The protection of human research participants in the United States is governed by a robust, multi-layered system of federal regulations and ethical oversight. This system is built on three foundational principles: respect for persons, beneficence, and justice, and is primarily enforced by Institutional Review Boards (IRBs).
What Are the Foundational Ethical Principles?
Known as the Belmont Report principles, these form the ethical backbone of all U.S. research regulations:
- Respect for Persons: Recognizing the autonomy of individuals and requiring informed, voluntary consent.
- Beneficence: The obligation to maximize benefits and minimize potential harm or risk to participants.
- Justice: Ensuring the fair distribution of the burdens and benefits of research.
What Is the Primary Federal Regulation?
The main rule is the Federal Policy for the Protection of Human Subjects, often called the "Common Rule" (45 CFR 46, Subpart A). It mandates that any institution conducting federally-funded research must have an Institutional Review Board (IRB) to review and monitor studies.
What Does an Institutional Review Board (IRB) Do?
An IRB is a committee that reviews, approves, and monitors research protocols. Its key functions include:
- Protocol Review: Assessing the scientific validity and ethical soundness of the study design.
- Risk-Benefit Analysis: Determining if risks to participants are minimized and are reasonable in relation to anticipated benefits.
- Informed Consent Oversight: Ensuring the informed consent process and document are comprehensive and understandable.
- Continuing Review: Monitoring approved studies at least annually.
What Must Be Included in Informed Consent?
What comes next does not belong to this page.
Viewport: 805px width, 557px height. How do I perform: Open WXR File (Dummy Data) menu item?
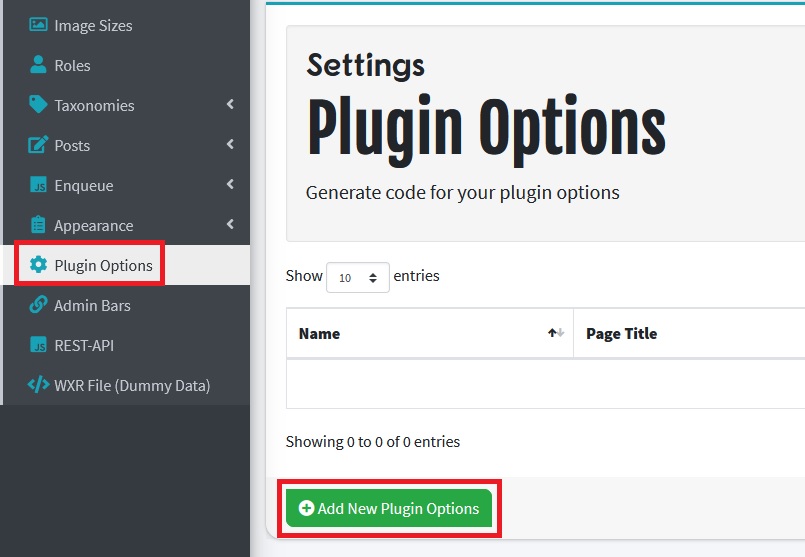pyautogui.click(x=132, y=385)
A valid informed consent process is not merely a form to sign, but an ongoing dialogue. Key required elements include:
| Element | Description |
| Purpose & Duration | A clear explanation of the research goals and time commitment. |
| Procedures | A description of all study activities, identifying any that are experimental. |
| Risks & Discomforts | A full disclosure of any reasonably foreseeable risks or discomforts. |
| Benefits | A description of any potential benefits to the participant or others. |
| Confidentiality | How records will be kept private and the limits of confidentiality. |
| Voluntary Participation | A statement that participation is voluntary and refusal or withdrawal involves no penalty. |
| Contact Information | Who to contact for questions about the research or participant rights. |
Are There Additional Protections for Vulnerable Groups?
Yes, the Common Rule includes additional protections (Subparts B, C, and D) for populations requiring special safeguards:
- Pregnant Women, Fetuses, and Neonates (Subpart B)
- Prisoners (Subpart C)
- Children (Subpart D), which requires parental permission and often the child's own assent.
What Are Other Key Oversight Bodies?
Beyond the IRB, other entities play critical roles:
- Office for Human Research Protections (OHRP): Oversees and enforces the Common Rule for HHS-funded research.
- Food and Drug Administration (FDA): Enforces similar protections for research involving drugs, medical devices, and biologics.
- Data and Safety Monitoring Boards (DSMBs): Independent groups that monitor data for large-scale clinical trials to ensure participant safety.